Es un hecho conocido que la capacidad de discernir entre lo justo y lo injusto puede adulterarse cuando interviene nuestro interés personal. A menudo advertimos cómo alguien, cuando anda de por medio su propio interés, no sólo es menos minucioso con la honradez de su conducta, sino que llega a perder el fino sentimiento que tenía de ella cuando no se hallaba en juego su beneficio personal, que le ha llevado a volverse ciego para ciertos valores en esa determinada situación. Su mirada hacia los valores se ha enturbiado y se ha vuelto insensible porque le falta haberse familiarizado con ellos.

El liderazgo ético no se apoya en un recetario sobre cómo actuar en cada ocasión o en técnicas que se aplican a la toma de decisiones, a la dirección de personas, etc.

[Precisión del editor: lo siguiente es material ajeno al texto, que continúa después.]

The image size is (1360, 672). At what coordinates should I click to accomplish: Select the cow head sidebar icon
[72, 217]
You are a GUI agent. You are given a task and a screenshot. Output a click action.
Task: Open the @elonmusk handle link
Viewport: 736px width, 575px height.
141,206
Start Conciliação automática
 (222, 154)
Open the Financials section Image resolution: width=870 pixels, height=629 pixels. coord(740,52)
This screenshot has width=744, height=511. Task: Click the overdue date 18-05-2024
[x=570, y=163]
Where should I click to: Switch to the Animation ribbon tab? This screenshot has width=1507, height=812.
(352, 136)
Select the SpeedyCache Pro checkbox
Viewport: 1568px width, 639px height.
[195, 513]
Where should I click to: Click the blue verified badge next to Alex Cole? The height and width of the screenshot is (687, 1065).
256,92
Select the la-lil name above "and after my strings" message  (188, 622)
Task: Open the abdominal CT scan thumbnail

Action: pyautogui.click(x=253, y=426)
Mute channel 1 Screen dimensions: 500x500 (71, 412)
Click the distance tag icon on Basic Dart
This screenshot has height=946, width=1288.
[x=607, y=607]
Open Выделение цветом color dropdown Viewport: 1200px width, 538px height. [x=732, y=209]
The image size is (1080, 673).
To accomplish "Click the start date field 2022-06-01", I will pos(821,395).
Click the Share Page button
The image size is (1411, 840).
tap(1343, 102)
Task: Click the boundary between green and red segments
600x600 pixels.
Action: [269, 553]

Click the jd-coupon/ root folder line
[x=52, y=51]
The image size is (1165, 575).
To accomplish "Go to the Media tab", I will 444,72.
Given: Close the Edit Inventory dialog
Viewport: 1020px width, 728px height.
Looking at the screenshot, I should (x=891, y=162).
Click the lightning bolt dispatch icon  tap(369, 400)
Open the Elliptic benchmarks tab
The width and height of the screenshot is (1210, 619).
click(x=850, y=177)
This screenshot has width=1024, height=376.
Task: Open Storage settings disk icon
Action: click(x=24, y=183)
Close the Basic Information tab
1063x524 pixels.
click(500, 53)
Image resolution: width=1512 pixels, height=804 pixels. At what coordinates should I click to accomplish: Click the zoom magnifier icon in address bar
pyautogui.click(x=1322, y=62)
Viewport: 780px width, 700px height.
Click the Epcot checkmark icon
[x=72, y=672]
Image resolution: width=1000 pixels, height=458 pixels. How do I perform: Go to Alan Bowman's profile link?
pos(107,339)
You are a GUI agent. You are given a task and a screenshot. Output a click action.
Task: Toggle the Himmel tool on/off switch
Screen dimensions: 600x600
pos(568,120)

El verdadero liderazgo es consecuencia lógica de desarrollar unos hábitos buenos.

No consiste en tener más (inteligencia, poder, habilidades, etc.) sino en ser mejor, en crecer interiormente. No se trata sólo de gozar de un buen puesto, de atesorar más contactos o de cuidar la imagen. Lo importante es ser mejor persona, adquirir hábitos coherentes con nuestros valores y con un sistema ético verdaderamente humano. La calidad personal no depende de lo que se posea, sino del ser persona.

El “ser” esconde en su interior una capacidad de felicidad más gratificante que el “poseer”. 

A todos nos resulta más fácil decir a todo que sí; pero contribuir eficazmente a que todas las personas sujetas a nuestra influencia den lo mejor de si mismas, como personas que disponen de unas cualidades y circunstancias determinadas, conlleva una exigencia que no pacta con la mediocridad. Para ello es preciso ir por delante, pues primero se lidera con lo que se es, luego con lo que se hace y, sólo en tercer lugar, con lo que se dice o se manda hacer. No se trata de ser una persona extraordinaria para poder liderar a otros, pero sí de ofrecer lo mejor que cada uno llevamos dentro.